## Working data
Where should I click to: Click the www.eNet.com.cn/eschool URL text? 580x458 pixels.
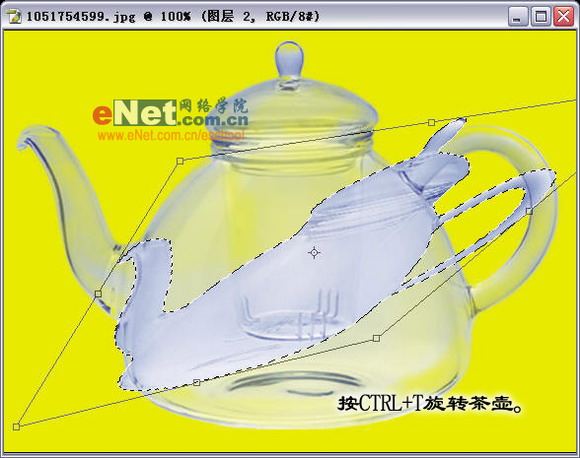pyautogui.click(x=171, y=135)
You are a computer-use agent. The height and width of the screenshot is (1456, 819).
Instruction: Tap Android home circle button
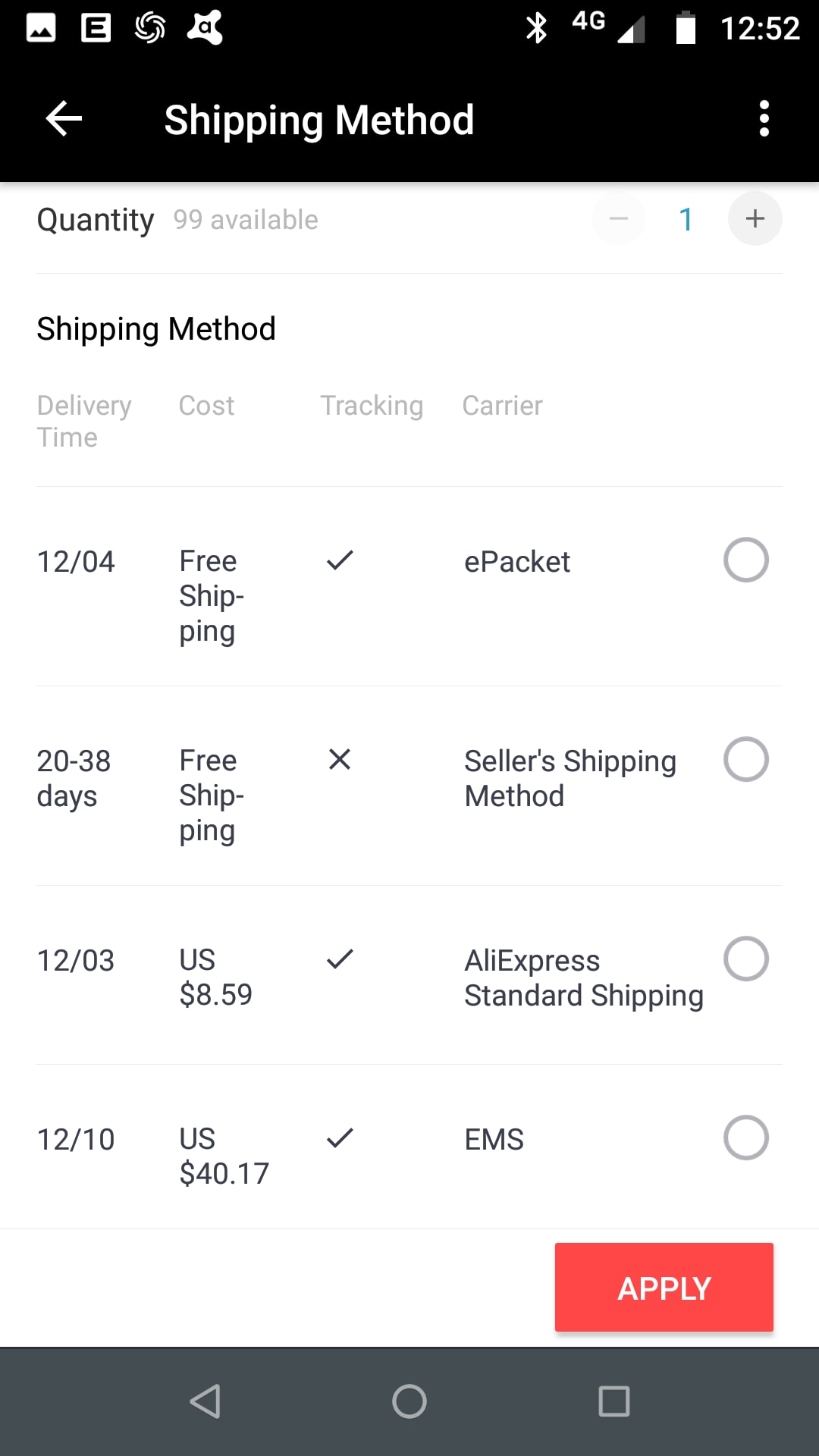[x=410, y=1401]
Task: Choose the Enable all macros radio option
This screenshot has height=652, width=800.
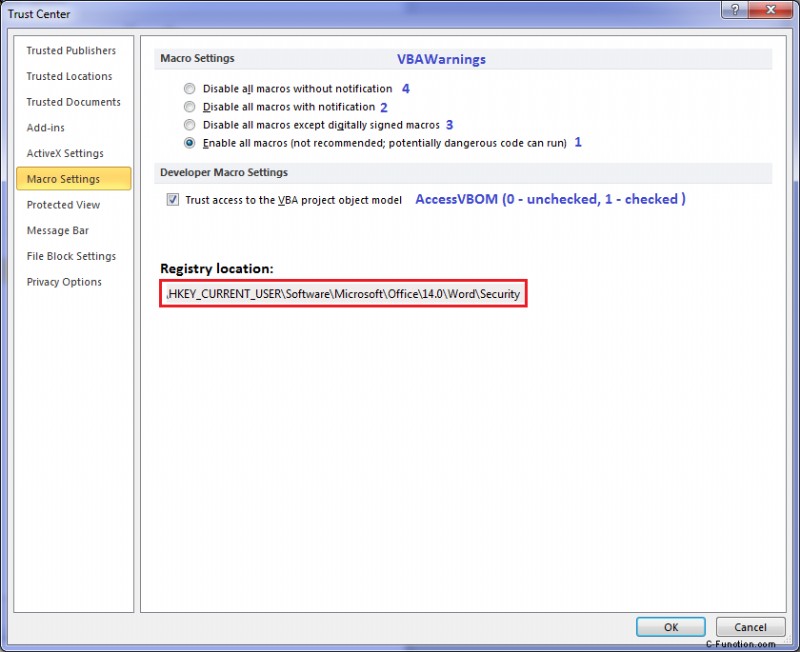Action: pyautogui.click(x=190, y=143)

## Exercise prompt
Pictures in the records above should not be copied. Repeat everything else exactly.

## Task result
Where should I click to: Click the www.eNet.com.cn/eschool URL text? 580x458 pixels.
pyautogui.click(x=171, y=135)
You are a computer-use agent. The height and width of the screenshot is (1456, 819).
Instruction: Tap Android home circle button
[x=410, y=1401]
Task: Choose the Enable all macros radio option
This screenshot has height=652, width=800.
Action: pyautogui.click(x=190, y=143)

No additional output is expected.